III. ÉCONOMIE ET SOCIÉTÉ SELON H. ARENDT

Certains auteurs parmi les critiques de Marx lui ont reproché non pas tellement de s'opposer au capitalisme mais plutôt, paradoxalement, de partager avec lui une présupposition tout à fait représentative de la modernité : l'économisme.


Capitalisme et communisme participent à un même courant Le capitalisme est né au XVIème siècle dans le cadre d'un humanisme anthropocentrique où s'élevait la prétention de dominer la nature. Cette prétention s'est développée dans la science, dans la technique et finalement dans l'économie industrielle. L'économie industrielle a étendu l'arraisonnement de la nature à l'homme lui-même devenu ressource comme le reste. Le principe de la gestion économique, devenu principe de gestion sociale, est celui de la rentabilité maximale, qu'il s'agisse du profit d'investisseurs privés ou de celui de l'État comme investisseur collectif. Gestion capitaliste et communiste participent au fond à un même courant, dont l'origine remonte à quelques siècles en Europe, et que l'on a qualifié "esprit" du capitalisme. Celui-ci engendre la croissance de la production et de la consommation qui deviennent des fins en soi tandis que le travail est placé au centre de la vie sociale. La culture, au sens le plus large du mot, tend alors à se réduire à un simple facteur de production ou à un simple marché à exploiter.
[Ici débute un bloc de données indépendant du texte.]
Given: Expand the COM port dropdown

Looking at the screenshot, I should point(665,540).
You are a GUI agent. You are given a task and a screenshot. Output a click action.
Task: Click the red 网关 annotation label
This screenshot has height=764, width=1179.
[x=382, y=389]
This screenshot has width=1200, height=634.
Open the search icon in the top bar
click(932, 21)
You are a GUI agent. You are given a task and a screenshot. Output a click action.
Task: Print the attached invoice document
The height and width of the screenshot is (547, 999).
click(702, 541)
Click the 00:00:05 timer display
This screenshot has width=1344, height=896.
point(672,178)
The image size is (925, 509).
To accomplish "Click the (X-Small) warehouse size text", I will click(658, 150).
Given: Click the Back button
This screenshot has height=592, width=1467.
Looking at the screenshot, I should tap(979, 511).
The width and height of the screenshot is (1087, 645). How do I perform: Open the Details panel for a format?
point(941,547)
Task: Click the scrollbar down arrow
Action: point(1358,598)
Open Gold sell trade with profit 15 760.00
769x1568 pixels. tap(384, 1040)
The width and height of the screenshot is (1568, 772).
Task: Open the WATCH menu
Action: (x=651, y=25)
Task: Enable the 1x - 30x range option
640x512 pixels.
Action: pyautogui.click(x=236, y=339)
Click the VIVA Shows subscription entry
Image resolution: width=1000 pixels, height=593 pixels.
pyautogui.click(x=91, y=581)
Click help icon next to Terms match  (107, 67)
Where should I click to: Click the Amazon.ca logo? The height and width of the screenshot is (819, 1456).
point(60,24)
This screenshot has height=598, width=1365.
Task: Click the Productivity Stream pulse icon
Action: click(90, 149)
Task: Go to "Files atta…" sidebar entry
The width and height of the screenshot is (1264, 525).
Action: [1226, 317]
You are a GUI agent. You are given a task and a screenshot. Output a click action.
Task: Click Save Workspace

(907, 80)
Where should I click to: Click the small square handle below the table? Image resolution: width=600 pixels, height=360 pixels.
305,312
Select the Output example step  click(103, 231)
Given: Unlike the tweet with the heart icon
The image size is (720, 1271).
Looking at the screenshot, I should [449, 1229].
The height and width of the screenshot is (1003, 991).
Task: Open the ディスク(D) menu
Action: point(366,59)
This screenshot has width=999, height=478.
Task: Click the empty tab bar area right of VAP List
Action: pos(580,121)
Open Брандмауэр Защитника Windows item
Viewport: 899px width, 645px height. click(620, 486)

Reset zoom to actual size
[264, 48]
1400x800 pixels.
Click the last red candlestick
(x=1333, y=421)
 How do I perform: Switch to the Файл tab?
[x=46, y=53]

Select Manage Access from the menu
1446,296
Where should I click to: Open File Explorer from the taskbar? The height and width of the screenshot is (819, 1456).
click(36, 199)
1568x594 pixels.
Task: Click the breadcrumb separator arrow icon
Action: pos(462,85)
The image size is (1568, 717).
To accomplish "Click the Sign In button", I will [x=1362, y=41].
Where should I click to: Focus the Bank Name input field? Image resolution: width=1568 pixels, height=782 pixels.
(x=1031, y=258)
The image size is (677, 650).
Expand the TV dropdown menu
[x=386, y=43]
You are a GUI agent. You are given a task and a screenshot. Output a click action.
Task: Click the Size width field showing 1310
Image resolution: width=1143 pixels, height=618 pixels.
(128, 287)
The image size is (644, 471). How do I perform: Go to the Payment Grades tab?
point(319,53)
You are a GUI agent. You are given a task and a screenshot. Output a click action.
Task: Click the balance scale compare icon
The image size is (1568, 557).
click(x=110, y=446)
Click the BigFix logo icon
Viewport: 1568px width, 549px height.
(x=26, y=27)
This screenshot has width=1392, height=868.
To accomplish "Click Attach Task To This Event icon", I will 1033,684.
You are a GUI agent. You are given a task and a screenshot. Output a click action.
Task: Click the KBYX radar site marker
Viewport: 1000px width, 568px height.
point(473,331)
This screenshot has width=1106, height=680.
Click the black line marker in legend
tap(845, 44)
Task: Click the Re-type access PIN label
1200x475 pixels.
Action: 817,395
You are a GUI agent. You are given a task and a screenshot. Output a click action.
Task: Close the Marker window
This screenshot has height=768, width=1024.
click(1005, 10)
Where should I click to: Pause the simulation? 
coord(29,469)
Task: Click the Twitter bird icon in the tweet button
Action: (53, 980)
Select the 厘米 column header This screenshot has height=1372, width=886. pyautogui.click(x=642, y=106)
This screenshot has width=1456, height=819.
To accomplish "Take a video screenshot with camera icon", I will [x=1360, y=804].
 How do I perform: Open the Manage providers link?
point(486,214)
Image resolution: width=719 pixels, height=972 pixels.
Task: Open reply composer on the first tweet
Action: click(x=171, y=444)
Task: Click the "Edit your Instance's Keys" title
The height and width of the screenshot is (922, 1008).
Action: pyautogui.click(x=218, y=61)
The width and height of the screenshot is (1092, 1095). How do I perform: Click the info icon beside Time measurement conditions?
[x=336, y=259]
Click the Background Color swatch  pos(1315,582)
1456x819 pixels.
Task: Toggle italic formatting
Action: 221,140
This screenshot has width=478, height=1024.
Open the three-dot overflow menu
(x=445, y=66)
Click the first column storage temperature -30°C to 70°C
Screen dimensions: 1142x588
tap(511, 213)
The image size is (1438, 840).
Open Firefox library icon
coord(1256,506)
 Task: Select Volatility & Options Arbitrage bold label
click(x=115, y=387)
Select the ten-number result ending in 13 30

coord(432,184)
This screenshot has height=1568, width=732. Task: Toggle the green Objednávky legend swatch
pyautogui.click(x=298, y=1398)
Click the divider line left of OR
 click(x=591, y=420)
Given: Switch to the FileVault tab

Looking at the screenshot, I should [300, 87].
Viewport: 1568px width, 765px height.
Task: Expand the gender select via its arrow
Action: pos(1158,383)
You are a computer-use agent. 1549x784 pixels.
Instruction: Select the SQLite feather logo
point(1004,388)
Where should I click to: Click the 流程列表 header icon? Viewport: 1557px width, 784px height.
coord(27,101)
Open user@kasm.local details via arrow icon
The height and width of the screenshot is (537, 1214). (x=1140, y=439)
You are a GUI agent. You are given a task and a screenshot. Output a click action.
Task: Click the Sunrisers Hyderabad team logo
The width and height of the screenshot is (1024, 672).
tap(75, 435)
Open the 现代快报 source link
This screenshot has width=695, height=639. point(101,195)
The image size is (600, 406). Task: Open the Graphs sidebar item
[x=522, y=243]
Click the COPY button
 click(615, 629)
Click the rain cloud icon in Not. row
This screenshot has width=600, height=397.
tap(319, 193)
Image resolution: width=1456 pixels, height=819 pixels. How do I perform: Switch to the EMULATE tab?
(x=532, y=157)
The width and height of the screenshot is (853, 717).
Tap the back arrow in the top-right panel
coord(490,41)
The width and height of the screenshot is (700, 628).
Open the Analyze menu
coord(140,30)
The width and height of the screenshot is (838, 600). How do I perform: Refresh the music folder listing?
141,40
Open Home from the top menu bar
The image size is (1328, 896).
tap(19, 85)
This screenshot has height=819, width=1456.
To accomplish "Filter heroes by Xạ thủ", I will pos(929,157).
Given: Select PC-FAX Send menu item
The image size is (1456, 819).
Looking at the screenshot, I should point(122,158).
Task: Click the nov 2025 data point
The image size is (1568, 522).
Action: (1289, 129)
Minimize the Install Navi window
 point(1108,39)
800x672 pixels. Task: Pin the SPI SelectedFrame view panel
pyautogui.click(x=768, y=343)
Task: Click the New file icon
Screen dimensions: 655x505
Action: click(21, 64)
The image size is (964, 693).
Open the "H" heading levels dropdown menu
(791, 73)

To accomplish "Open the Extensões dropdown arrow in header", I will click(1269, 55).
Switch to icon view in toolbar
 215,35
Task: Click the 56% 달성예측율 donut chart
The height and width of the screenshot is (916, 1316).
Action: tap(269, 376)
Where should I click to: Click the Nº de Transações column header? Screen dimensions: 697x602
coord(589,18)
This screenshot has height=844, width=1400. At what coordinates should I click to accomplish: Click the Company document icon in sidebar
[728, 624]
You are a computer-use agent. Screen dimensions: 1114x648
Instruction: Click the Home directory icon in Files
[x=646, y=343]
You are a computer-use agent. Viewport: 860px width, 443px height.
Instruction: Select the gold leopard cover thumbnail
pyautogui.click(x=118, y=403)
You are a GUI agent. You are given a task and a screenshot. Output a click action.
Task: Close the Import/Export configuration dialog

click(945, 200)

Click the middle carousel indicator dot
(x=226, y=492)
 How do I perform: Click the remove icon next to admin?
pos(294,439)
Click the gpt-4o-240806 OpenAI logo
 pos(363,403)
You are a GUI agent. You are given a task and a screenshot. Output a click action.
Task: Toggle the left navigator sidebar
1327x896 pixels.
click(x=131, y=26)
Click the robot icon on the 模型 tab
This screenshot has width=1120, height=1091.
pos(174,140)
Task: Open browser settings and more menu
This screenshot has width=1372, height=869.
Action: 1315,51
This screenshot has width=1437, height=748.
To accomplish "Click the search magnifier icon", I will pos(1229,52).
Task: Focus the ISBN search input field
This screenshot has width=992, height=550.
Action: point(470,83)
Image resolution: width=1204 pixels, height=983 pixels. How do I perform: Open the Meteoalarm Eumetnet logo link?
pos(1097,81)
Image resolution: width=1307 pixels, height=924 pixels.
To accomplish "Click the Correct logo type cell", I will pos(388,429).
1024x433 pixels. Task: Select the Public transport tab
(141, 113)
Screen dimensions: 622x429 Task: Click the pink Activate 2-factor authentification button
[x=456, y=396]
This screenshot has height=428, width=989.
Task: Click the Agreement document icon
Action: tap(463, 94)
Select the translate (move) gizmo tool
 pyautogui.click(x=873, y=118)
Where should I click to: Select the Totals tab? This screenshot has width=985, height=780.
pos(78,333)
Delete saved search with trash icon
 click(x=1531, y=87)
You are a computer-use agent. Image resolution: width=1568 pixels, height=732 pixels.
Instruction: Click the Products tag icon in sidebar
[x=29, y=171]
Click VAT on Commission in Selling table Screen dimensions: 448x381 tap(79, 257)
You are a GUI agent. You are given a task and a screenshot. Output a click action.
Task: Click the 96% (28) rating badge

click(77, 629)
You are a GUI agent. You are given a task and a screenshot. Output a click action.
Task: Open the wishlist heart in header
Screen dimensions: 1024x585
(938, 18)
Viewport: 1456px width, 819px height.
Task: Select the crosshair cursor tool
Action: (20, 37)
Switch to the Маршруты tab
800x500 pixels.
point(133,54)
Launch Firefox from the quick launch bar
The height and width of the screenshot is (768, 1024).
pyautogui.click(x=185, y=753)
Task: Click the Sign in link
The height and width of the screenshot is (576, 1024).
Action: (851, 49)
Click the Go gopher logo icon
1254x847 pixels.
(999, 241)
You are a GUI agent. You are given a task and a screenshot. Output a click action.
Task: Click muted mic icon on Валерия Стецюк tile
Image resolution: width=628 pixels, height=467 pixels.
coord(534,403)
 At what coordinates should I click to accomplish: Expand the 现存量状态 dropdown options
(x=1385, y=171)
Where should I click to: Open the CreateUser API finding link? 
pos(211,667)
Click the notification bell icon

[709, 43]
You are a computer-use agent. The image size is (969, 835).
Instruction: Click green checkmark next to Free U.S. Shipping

Hannah Arendt tient Marx pour un grand philosophe du travail, mais aussi pour un des derniers responsables de la longue histoire qui a transformé la cité antique en une "société de travailleurs".


1. L'anthropologie de l'activité

Hannah ARENDT (1906 - 1975) est d'origine allemande et naturalisée américaine. Initialement disciple de Heidegger, elle appartient au courant phénoménologique et existentialiste. Elle est un important penseur politique contemporain. Ayant dû fuir la persécution nazie anti-juive, elle s'est beaucoup attachée à l'étude du totalitarisme (The Origins of Totalitarianism, 1951, 3 vol.; trad. franc. éd. Seuil, coll. Points, 1972 et 1984). Celui-ci apparaissant comme une tentative démesurée de transformer la nature humaine, il importe de lui opposer une réflexion anthropologique. Le totalitarisme a pour terrain favorable une société de masse, où les individus ne discutent plus et où le sens commun politique est sous-développé. Or, une société de travail, affirme l'auteur, est une telle société de masse. On devine déjà comment la réflexion anthropologique, la pensée politique et la philosophie du travail peuvent être liées.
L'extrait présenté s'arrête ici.